[EXERCISE OBJECTIVE]
Whenever a line in the material below includes "will", copy that line.

[RECORDS TO USE]
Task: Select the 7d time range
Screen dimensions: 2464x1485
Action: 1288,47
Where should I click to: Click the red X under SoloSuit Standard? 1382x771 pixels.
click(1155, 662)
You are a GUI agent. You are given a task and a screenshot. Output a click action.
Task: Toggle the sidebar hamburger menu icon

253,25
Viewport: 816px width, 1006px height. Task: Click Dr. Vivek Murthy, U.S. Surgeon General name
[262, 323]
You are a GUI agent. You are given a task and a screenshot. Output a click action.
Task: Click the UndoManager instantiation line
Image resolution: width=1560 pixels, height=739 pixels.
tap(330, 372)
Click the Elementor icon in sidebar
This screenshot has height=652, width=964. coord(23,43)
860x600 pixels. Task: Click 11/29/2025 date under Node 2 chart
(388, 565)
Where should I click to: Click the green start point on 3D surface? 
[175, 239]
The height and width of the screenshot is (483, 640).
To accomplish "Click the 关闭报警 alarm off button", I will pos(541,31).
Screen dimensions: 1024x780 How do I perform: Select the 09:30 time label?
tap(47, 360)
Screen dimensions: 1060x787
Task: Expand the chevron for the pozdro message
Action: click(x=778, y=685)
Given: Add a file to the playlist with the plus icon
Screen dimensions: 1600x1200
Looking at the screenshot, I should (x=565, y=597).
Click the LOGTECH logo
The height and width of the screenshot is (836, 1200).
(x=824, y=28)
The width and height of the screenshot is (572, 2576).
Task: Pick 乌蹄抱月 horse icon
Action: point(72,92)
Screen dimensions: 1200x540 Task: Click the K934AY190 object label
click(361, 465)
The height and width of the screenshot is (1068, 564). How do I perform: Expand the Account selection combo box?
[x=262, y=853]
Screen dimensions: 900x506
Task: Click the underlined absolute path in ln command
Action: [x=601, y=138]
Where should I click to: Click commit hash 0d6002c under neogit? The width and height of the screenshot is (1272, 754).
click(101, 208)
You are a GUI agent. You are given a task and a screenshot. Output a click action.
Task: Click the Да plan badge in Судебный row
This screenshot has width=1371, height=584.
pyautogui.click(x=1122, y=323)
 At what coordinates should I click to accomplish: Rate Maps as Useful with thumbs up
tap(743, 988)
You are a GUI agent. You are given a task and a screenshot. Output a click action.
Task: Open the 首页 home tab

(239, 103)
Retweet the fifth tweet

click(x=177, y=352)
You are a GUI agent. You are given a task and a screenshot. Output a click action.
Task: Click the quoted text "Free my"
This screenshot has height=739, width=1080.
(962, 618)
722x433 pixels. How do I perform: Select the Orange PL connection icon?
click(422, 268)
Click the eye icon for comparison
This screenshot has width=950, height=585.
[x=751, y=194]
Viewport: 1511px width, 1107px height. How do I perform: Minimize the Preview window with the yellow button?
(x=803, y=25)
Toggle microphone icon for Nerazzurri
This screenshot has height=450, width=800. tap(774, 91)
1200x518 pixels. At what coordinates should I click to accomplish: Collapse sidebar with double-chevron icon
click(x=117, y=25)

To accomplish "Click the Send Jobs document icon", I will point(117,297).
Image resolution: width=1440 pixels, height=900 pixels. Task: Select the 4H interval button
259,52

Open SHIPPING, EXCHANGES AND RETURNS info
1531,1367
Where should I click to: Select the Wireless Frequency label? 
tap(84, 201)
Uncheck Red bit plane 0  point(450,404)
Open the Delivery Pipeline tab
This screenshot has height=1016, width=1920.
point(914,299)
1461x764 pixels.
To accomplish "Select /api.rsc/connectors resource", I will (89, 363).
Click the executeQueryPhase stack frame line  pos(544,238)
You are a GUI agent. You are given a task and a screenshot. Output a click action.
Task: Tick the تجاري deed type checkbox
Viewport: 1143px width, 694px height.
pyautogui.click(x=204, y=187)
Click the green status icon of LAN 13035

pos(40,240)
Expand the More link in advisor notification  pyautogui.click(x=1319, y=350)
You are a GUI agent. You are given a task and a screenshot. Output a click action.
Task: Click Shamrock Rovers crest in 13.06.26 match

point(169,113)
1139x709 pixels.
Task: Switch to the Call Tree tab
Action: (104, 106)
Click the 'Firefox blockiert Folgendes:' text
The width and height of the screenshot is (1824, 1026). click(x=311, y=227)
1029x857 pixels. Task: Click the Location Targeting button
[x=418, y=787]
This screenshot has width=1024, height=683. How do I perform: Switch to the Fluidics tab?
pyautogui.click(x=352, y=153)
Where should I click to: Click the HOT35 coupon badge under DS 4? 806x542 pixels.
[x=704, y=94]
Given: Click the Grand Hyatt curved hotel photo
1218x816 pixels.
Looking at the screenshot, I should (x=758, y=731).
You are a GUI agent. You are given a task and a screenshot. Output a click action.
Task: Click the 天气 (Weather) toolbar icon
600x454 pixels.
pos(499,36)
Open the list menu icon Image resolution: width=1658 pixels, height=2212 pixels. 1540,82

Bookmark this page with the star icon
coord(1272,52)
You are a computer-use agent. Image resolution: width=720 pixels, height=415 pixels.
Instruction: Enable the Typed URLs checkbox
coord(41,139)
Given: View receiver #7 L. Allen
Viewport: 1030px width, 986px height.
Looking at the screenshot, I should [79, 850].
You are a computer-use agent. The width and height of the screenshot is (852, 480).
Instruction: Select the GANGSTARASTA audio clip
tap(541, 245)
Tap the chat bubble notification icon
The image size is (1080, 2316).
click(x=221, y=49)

[EXERCISE SOLUTION]
To accomplish "Click the 关闭报警 alarm off button", I will pos(541,31).
To accomplish "Click the Send Jobs document icon", I will point(117,297).
To accomplish "Select /api.rsc/connectors resource", I will (89, 363).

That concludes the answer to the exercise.